> _Saved data entries_
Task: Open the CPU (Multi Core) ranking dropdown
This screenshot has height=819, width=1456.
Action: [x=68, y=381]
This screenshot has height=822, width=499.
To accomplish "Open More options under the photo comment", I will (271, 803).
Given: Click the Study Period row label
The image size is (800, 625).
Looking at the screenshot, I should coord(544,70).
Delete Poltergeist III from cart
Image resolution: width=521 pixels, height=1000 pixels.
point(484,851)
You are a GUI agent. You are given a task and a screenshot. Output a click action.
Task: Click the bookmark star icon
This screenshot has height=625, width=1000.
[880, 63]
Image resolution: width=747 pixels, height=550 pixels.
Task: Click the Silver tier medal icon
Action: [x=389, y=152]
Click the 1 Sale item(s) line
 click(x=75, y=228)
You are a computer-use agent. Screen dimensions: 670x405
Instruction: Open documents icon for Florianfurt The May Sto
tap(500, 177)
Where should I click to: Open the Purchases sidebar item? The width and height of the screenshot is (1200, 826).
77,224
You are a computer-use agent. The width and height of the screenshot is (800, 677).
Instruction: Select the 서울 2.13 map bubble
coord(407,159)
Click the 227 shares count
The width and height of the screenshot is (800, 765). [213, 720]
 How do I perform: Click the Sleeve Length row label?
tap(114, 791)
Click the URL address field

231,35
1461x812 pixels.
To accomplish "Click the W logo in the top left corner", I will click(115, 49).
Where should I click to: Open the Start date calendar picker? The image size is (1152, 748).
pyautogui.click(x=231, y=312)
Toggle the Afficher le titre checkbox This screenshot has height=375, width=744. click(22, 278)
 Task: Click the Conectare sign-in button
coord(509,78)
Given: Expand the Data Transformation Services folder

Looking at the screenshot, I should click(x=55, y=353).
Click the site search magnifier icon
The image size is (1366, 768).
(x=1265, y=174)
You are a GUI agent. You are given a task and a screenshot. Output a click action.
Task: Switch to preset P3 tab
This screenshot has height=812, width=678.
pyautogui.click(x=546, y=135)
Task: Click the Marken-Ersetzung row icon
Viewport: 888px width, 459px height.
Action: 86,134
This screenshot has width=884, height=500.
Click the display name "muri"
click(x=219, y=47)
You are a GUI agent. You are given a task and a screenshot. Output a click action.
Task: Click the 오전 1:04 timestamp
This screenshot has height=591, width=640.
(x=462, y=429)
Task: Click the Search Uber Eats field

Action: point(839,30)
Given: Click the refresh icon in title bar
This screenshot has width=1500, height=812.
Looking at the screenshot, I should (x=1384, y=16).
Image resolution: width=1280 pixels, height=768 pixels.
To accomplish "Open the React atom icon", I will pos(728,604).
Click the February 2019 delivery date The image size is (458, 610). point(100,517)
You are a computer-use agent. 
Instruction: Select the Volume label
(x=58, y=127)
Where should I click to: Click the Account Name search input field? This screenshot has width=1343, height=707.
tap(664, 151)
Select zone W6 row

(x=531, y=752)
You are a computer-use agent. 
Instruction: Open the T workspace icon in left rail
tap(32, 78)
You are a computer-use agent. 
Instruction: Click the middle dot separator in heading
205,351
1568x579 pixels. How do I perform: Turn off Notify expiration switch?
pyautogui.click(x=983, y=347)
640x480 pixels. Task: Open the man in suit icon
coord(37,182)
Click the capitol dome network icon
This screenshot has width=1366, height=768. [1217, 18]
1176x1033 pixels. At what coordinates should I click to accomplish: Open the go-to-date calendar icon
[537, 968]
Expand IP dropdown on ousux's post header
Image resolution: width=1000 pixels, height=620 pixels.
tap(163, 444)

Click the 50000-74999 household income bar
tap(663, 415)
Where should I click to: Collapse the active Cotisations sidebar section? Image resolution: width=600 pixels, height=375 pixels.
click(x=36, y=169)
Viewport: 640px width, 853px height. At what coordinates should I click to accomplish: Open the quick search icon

> _Activity_
Locate "Where should I click to: Collapse" in the data above. Then repeat, exactly, its line and each line after it through the last, adding nothing.

> _Answer box_
Where should I click to: Collapse the active Cotisations sidebar section? Image resolution: width=600 pixels, height=375 pixels.
click(x=36, y=169)
Viewport: 640px width, 853px height. At what coordinates should I click to accomplish: Open the quick search icon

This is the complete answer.